Raw records

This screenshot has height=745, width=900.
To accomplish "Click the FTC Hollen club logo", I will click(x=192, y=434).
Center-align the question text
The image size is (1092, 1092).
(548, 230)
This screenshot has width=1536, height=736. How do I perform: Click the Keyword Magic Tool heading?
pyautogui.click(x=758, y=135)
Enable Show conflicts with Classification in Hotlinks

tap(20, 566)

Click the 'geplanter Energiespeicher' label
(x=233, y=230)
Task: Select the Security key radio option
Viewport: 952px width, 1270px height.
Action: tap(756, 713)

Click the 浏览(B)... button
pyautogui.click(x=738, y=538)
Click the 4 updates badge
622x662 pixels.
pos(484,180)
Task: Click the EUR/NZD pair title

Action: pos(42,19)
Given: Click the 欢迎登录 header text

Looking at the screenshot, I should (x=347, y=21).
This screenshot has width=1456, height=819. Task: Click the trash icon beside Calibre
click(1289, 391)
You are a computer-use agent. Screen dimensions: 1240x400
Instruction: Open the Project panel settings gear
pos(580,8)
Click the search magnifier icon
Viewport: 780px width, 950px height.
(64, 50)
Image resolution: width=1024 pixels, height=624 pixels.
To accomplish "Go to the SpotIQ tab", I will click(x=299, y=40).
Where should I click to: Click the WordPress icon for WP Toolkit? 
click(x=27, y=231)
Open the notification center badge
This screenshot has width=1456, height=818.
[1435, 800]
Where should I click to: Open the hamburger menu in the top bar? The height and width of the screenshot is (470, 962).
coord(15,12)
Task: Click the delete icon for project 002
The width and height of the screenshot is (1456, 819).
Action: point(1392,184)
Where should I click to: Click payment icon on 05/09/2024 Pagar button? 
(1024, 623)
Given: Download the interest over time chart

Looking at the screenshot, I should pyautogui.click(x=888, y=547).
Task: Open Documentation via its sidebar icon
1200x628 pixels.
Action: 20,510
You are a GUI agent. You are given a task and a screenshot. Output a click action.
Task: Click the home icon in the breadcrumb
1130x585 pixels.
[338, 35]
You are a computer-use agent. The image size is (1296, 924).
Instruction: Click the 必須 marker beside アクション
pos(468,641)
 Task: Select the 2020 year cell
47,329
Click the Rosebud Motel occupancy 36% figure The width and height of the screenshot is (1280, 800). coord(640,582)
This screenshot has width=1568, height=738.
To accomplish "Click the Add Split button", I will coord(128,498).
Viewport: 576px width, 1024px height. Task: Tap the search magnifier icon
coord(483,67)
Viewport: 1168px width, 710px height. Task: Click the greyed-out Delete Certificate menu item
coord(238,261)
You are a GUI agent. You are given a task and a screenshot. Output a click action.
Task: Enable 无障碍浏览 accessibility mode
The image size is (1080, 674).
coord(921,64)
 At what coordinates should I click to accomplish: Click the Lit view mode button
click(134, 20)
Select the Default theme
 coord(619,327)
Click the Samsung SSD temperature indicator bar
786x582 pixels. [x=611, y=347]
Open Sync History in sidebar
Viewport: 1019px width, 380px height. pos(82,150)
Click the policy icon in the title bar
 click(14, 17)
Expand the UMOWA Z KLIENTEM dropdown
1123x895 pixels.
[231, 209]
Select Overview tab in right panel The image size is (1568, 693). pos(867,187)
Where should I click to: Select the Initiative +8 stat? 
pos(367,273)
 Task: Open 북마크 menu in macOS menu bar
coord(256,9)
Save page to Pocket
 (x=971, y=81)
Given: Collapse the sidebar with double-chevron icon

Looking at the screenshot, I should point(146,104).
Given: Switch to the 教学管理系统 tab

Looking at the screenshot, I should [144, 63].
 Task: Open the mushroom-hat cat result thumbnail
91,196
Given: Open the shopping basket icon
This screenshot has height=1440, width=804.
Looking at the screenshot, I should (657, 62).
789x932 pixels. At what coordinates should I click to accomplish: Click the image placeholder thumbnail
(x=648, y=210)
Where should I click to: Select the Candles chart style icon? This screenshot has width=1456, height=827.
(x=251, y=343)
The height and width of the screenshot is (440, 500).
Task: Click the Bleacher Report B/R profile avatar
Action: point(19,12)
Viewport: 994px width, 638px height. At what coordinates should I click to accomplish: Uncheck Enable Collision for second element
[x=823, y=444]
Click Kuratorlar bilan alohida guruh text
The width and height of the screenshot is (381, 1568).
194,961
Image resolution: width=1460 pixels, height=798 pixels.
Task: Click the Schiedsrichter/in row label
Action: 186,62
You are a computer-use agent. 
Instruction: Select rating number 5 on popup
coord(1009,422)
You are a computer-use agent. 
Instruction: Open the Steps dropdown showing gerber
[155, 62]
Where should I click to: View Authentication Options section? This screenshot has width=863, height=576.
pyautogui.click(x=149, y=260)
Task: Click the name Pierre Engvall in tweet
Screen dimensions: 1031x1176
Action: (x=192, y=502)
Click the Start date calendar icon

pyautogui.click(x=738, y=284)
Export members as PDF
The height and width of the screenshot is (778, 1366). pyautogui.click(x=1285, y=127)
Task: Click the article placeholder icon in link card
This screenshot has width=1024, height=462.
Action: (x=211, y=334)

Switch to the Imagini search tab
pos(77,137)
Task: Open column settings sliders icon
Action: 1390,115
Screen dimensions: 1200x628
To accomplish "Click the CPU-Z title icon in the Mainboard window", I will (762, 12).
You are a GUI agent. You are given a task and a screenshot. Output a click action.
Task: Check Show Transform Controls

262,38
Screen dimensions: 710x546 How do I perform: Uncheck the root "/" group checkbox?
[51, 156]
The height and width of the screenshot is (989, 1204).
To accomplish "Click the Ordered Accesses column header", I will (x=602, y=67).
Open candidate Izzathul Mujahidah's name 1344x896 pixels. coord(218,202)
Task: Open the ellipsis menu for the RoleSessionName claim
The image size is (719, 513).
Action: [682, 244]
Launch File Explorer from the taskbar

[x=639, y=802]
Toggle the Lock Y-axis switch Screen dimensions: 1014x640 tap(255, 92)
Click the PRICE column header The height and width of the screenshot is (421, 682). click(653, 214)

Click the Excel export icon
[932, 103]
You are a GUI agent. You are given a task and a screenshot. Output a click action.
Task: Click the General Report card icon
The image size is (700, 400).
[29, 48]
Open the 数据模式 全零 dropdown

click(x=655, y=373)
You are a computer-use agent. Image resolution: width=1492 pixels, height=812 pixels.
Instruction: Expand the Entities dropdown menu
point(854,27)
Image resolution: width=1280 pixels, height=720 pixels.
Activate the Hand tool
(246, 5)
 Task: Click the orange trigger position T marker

▶ _Instruction_: Report every line of the listing above that contains the string "card". Case counts, so a line qualifies only if it has the string with exactly that capitalization.

▶ _Answer in full_:
Task: Click the article placeholder icon in link card
Task: Click the General Report card icon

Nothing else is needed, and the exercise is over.